Barack Obama Yes We Can

Topics: United States, Barack Obama, President of the United States Pages: 1 (362 words) Published: September 4, 2013
A Study of the Spoken Language of Barrack Obama

In this study I will be analysing the speech of Barrack Obama, in his Victory Speech and his interview with David Letterman on ‘The Letterman Show’. Obama frequently uses many forms of rhetoric when he talks, this is too show emphasis on what he is saying, in his Victory Speech he starts off straight away with a tri-colon, he uses ‘who still’ as the first two words in three consecutive phrases, he then anchors it across time by using ‘our founders’ ‘our time’ and ‘tonight’. This is too show that he too is familiar with all the things that Americans are brought up to believe in, he gets the audience listening to his every word by mentioning ‘[their] founders’, building up a sense of nationalism among the crowd. Finally, he says that ‘tonight is [the] answer’ implying that by electing him President, America will solve all its problems. In the next three paragraphs of his Victory Speech he uses the phrase ‘It’s the answer’. This repetition shows to the audience that Obama truly believes that he is the answer to America’s problems.
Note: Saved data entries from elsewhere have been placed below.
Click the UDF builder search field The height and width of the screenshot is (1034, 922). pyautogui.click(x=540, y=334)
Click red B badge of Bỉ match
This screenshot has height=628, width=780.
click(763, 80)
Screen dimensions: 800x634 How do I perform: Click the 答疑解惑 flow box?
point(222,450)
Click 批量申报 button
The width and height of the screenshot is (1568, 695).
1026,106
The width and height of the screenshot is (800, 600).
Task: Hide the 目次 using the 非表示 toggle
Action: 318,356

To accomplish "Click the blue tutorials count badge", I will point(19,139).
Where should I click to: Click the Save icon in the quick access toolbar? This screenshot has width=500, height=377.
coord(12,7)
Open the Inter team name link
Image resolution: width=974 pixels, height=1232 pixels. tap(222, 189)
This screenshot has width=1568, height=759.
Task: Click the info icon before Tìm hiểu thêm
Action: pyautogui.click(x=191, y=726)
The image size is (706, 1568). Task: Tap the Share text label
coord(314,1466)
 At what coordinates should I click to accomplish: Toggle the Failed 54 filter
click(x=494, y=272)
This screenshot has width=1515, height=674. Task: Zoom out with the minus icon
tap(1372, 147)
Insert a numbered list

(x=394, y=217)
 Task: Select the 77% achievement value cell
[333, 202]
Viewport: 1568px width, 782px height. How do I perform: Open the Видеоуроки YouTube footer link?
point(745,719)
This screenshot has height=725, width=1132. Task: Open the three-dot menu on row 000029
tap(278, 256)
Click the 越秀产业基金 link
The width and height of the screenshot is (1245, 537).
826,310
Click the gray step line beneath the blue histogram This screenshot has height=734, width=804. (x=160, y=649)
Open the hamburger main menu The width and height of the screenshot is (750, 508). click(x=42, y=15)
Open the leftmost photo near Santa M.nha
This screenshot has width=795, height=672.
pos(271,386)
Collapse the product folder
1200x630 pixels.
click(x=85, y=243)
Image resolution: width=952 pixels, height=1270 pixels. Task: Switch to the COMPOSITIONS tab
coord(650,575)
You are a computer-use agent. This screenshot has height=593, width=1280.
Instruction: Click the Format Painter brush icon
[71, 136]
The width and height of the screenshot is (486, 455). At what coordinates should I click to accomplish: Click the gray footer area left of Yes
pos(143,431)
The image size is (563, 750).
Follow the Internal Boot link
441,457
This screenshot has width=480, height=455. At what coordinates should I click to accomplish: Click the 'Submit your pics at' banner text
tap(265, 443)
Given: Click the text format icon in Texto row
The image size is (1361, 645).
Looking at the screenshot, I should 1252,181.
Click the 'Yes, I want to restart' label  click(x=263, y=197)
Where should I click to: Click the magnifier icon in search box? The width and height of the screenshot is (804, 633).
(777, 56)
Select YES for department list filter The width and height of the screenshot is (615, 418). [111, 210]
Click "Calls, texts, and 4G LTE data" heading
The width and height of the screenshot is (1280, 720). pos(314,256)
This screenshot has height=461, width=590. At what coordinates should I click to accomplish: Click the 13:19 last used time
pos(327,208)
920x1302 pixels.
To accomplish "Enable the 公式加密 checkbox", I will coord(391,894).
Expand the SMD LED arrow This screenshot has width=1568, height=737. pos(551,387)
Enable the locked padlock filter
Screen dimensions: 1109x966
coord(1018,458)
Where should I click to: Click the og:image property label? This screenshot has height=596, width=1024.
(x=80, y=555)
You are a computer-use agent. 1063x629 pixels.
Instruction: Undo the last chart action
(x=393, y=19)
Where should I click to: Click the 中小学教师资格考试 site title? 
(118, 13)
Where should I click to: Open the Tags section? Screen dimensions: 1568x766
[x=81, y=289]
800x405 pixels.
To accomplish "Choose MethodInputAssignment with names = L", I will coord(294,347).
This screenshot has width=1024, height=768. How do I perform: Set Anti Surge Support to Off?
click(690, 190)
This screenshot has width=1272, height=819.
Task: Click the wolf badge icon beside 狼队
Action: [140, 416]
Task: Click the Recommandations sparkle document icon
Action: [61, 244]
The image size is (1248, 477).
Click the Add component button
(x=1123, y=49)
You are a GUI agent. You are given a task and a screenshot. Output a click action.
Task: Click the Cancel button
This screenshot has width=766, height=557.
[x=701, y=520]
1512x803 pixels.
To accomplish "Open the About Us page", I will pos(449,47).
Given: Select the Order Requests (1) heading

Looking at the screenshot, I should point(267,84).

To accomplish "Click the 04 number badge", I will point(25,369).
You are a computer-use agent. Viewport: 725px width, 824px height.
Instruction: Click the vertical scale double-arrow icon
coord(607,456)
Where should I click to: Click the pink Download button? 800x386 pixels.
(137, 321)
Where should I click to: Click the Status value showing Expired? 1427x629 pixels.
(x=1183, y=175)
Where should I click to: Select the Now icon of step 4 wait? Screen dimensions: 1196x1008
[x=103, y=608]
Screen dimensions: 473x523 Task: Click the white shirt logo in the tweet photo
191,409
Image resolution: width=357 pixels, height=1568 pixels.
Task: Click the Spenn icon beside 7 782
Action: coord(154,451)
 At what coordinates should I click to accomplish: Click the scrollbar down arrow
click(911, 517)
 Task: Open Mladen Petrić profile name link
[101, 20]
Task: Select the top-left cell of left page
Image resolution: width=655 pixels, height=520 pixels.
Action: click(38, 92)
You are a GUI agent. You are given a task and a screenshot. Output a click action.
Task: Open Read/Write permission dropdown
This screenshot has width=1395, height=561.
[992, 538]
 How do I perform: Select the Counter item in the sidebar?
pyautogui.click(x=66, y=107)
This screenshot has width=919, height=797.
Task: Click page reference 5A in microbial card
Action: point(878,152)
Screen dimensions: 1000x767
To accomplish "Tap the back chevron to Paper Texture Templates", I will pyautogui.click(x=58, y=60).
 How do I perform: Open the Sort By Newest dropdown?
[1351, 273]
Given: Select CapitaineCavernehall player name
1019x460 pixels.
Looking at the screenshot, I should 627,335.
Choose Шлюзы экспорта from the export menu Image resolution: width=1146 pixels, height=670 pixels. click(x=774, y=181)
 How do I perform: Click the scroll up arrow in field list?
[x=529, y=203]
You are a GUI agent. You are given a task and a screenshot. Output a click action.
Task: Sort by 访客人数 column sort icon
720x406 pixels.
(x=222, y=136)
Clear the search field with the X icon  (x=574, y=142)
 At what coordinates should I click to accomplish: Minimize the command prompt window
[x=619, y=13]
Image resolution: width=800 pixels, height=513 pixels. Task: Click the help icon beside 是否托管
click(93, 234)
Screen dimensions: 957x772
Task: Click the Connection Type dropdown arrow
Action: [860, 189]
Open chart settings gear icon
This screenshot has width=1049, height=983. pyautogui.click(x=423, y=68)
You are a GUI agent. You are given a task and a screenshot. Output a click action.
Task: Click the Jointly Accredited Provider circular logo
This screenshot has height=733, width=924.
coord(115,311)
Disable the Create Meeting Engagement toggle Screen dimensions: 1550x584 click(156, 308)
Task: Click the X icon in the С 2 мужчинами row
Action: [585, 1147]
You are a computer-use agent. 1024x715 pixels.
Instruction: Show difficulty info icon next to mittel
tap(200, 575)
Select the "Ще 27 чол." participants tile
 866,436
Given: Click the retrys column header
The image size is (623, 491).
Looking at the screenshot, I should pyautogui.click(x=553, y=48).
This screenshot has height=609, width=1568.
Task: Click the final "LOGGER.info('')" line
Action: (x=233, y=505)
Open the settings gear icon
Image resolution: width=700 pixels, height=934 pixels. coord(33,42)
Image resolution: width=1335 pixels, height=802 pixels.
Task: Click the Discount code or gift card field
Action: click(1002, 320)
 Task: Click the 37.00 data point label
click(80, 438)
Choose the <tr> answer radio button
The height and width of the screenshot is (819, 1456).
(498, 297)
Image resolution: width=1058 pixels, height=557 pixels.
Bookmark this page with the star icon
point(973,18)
He also uses lots of opposites, then brings them all together with ‘Americans’ showing that no matter who they are or where they come from ‘we are, and always will be, the United States of America’ which brings great patriotism to the audience and by using ‘we’ Obama is saying to America that he is just an ordinary man, just like everyone else, and he wants to make a difference. He includes the people and make them a sense of being participants. Obama’s use of second person, directly making reference of his audience, “tonight is your answer...it belongs to you...it cannot happen without you” is cleverly employed to demonstrate the importance of the individual and how his victory and future effort to change America will rely on the efforts of the collective. In the mind of his audience, it is used to make people feel a sense of belonging, having their presence acknowledged. The message...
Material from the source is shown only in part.